*EXERCISE*: Each line of the data below that holds the word "Enable" is to be reported in full.

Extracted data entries
════════════════════
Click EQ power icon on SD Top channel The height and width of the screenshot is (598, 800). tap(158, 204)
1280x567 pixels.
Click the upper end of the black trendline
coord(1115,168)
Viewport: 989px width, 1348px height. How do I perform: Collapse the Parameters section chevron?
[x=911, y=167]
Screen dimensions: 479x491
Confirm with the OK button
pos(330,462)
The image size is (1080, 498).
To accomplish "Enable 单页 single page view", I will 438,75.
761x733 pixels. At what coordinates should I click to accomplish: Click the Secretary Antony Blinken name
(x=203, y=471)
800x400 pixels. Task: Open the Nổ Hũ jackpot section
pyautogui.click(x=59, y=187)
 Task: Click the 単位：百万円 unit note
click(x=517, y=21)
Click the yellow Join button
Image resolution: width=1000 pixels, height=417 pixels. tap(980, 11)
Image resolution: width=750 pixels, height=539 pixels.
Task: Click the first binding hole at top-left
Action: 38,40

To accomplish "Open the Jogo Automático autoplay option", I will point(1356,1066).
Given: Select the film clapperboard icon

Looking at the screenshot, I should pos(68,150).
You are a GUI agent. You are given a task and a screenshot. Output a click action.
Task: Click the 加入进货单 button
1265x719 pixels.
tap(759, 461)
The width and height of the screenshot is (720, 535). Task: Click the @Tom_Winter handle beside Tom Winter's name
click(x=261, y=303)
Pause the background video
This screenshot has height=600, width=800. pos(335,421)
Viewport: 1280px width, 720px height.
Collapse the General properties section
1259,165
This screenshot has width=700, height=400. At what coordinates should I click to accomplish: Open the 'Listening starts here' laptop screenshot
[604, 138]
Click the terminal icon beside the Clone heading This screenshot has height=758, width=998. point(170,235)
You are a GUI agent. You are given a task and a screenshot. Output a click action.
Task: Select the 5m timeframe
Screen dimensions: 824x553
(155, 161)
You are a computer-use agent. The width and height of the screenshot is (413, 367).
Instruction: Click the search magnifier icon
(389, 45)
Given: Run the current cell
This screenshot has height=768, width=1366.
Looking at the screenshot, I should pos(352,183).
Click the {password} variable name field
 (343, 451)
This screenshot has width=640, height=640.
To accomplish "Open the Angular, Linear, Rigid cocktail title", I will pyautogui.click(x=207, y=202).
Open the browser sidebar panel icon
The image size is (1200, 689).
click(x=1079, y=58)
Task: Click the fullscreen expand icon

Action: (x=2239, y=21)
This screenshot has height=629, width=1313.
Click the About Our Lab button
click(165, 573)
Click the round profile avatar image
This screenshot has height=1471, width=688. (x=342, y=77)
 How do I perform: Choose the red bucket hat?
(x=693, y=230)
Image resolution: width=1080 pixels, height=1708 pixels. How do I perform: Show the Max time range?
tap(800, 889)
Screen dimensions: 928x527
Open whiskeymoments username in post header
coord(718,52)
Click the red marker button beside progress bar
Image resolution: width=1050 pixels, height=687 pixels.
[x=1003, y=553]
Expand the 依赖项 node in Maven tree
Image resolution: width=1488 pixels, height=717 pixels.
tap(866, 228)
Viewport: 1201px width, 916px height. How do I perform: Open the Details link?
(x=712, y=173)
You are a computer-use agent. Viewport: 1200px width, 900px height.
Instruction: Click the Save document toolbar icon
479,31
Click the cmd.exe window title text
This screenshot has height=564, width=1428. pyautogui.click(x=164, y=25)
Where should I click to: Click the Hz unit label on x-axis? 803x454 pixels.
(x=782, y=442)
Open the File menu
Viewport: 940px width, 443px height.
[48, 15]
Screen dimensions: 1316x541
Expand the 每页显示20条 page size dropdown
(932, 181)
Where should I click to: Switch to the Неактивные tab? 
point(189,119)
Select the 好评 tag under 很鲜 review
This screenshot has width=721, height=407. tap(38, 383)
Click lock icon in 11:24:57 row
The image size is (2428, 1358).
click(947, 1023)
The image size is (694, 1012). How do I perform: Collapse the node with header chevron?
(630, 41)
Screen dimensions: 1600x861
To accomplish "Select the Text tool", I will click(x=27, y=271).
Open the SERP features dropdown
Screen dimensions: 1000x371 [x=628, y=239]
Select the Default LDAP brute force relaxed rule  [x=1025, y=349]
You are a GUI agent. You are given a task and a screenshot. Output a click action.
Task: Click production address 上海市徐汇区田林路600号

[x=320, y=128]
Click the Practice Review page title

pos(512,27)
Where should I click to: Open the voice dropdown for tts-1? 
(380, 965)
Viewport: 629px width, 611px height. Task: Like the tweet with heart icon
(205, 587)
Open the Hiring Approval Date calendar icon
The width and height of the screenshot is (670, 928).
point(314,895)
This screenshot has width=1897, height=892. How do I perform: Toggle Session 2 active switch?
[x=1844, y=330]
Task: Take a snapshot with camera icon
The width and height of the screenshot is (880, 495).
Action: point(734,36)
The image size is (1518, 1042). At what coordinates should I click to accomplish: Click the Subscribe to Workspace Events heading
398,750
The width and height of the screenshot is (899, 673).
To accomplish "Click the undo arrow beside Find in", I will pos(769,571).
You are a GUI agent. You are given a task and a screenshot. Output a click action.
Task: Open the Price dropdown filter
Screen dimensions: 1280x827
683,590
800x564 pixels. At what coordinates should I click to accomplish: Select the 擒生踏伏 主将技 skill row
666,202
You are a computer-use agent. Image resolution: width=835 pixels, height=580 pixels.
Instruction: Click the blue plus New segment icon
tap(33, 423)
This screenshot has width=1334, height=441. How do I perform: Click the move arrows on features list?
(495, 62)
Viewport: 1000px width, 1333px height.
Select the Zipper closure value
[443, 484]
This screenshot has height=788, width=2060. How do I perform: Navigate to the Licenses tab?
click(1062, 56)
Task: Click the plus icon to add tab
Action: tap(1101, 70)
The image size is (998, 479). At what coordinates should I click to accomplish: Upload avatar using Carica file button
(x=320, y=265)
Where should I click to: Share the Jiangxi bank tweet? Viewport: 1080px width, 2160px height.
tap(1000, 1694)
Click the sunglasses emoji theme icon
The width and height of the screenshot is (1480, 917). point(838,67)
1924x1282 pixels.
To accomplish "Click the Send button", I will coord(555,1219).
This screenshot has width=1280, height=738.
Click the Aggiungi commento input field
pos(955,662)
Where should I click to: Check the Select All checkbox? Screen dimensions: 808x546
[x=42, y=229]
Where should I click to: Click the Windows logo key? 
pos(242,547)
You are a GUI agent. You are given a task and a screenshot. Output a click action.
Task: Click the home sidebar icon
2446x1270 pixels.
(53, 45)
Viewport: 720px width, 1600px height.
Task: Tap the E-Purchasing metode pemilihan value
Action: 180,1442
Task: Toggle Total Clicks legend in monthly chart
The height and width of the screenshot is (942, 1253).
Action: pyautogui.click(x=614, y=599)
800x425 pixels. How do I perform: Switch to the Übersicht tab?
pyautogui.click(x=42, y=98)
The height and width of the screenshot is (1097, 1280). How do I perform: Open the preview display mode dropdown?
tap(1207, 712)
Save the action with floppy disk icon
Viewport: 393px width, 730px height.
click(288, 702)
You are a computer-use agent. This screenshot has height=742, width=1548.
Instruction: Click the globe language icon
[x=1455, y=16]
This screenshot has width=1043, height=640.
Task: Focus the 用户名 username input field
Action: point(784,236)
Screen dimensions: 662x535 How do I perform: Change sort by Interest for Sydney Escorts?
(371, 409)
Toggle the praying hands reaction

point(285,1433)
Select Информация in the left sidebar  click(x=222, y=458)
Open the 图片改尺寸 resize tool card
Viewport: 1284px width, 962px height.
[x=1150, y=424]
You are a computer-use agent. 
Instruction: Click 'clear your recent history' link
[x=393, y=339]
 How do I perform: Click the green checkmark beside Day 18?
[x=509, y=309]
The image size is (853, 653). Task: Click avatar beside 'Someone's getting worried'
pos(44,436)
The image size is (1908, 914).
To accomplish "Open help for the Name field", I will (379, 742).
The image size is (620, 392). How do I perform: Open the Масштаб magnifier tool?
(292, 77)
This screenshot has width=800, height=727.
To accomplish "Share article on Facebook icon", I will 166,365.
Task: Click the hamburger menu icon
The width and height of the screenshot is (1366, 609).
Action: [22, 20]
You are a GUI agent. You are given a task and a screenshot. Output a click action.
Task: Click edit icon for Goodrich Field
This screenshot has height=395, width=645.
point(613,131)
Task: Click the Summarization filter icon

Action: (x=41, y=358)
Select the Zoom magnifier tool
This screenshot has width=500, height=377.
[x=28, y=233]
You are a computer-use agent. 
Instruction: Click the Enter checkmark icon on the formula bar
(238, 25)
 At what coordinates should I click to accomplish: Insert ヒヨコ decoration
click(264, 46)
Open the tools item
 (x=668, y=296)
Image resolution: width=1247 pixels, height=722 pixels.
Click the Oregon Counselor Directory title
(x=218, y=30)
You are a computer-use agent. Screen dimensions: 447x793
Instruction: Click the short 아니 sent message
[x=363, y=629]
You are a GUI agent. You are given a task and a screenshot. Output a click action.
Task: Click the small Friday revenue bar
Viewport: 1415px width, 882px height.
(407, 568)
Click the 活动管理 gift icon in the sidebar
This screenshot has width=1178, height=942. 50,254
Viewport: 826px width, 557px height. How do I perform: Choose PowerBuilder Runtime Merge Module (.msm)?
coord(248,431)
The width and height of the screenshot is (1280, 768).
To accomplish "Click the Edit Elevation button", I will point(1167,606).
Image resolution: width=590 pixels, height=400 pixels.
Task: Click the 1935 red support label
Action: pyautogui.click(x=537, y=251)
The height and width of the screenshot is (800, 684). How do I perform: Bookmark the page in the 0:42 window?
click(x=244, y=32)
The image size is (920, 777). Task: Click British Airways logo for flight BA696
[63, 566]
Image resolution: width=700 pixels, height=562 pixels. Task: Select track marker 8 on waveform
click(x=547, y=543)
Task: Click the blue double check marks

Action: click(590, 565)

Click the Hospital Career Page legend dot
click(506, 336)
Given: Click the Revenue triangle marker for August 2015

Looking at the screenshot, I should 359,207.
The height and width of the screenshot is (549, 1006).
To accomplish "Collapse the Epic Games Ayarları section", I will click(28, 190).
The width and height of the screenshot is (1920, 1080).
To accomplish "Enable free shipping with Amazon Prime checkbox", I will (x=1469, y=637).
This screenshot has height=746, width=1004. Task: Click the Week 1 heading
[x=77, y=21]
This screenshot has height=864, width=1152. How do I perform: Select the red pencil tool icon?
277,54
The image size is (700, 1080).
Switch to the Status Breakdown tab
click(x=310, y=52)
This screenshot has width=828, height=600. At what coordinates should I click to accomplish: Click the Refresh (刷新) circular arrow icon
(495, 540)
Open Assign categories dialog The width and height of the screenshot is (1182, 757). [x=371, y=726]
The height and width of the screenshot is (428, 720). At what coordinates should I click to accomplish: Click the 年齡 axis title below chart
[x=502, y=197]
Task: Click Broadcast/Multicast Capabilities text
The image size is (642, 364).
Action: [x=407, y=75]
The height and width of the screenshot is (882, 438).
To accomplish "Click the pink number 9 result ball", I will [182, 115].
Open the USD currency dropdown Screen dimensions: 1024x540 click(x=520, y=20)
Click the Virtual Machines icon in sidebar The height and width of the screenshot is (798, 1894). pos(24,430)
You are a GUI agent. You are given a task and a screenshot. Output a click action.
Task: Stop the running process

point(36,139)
════════════════════
*TASK RESULT*:
To accomplish "Enable 单页 single page view", I will 438,75.
To accomplish "Enable free shipping with Amazon Prime checkbox", I will (x=1469, y=637).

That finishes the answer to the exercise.